───── MATERIAL PROVIDED ─────

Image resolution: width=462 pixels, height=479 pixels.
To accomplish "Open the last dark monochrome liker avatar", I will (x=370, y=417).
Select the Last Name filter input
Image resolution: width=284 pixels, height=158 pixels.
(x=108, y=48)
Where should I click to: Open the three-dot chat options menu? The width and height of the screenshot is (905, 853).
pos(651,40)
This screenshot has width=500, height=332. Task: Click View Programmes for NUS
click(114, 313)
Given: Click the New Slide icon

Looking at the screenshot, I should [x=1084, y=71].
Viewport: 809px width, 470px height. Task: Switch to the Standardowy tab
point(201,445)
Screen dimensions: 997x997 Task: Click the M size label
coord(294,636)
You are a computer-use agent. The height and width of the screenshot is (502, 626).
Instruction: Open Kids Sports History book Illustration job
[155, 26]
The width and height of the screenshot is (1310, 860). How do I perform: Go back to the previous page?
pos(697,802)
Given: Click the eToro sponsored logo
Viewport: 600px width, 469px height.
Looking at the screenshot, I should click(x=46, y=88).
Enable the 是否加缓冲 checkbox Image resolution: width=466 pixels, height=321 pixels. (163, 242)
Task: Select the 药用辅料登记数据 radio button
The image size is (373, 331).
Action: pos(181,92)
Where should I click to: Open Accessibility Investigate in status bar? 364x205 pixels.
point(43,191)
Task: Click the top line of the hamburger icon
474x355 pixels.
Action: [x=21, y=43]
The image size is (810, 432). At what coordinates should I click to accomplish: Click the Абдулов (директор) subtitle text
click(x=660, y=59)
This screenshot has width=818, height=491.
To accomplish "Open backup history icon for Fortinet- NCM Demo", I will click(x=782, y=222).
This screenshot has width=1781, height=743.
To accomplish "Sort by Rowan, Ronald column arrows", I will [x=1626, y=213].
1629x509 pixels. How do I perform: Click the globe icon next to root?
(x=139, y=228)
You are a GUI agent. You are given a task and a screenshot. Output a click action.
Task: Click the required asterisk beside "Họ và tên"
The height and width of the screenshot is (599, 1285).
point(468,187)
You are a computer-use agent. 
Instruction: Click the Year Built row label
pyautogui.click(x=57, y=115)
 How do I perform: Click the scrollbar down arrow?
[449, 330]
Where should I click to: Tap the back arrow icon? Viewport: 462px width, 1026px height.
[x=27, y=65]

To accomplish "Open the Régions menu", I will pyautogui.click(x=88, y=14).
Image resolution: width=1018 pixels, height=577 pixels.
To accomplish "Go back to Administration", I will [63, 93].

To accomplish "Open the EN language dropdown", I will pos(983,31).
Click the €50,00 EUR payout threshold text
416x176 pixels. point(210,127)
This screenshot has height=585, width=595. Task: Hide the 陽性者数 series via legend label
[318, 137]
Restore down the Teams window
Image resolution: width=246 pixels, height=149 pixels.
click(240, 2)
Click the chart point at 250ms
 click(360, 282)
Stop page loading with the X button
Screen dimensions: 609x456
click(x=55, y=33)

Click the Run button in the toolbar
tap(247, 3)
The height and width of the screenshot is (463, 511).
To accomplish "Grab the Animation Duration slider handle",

─────

ACTIVITY: Give again, exactly as written, the lines running from the first line of the data above through the line that contains "You are a computer-use agent. The".

RESPONSE TO THIS EXERCISE:
Image resolution: width=462 pixels, height=479 pixels.
To accomplish "Open the last dark monochrome liker avatar", I will (x=370, y=417).
Select the Last Name filter input
Image resolution: width=284 pixels, height=158 pixels.
(x=108, y=48)
Where should I click to: Open the three-dot chat options menu? The width and height of the screenshot is (905, 853).
pos(651,40)
This screenshot has width=500, height=332. Task: Click View Programmes for NUS
click(114, 313)
Given: Click the New Slide icon

Looking at the screenshot, I should [x=1084, y=71].
Viewport: 809px width, 470px height. Task: Switch to the Standardowy tab
point(201,445)
Screen dimensions: 997x997 Task: Click the M size label
coord(294,636)
You are a computer-use agent. The height and width of the screenshot is (502, 626).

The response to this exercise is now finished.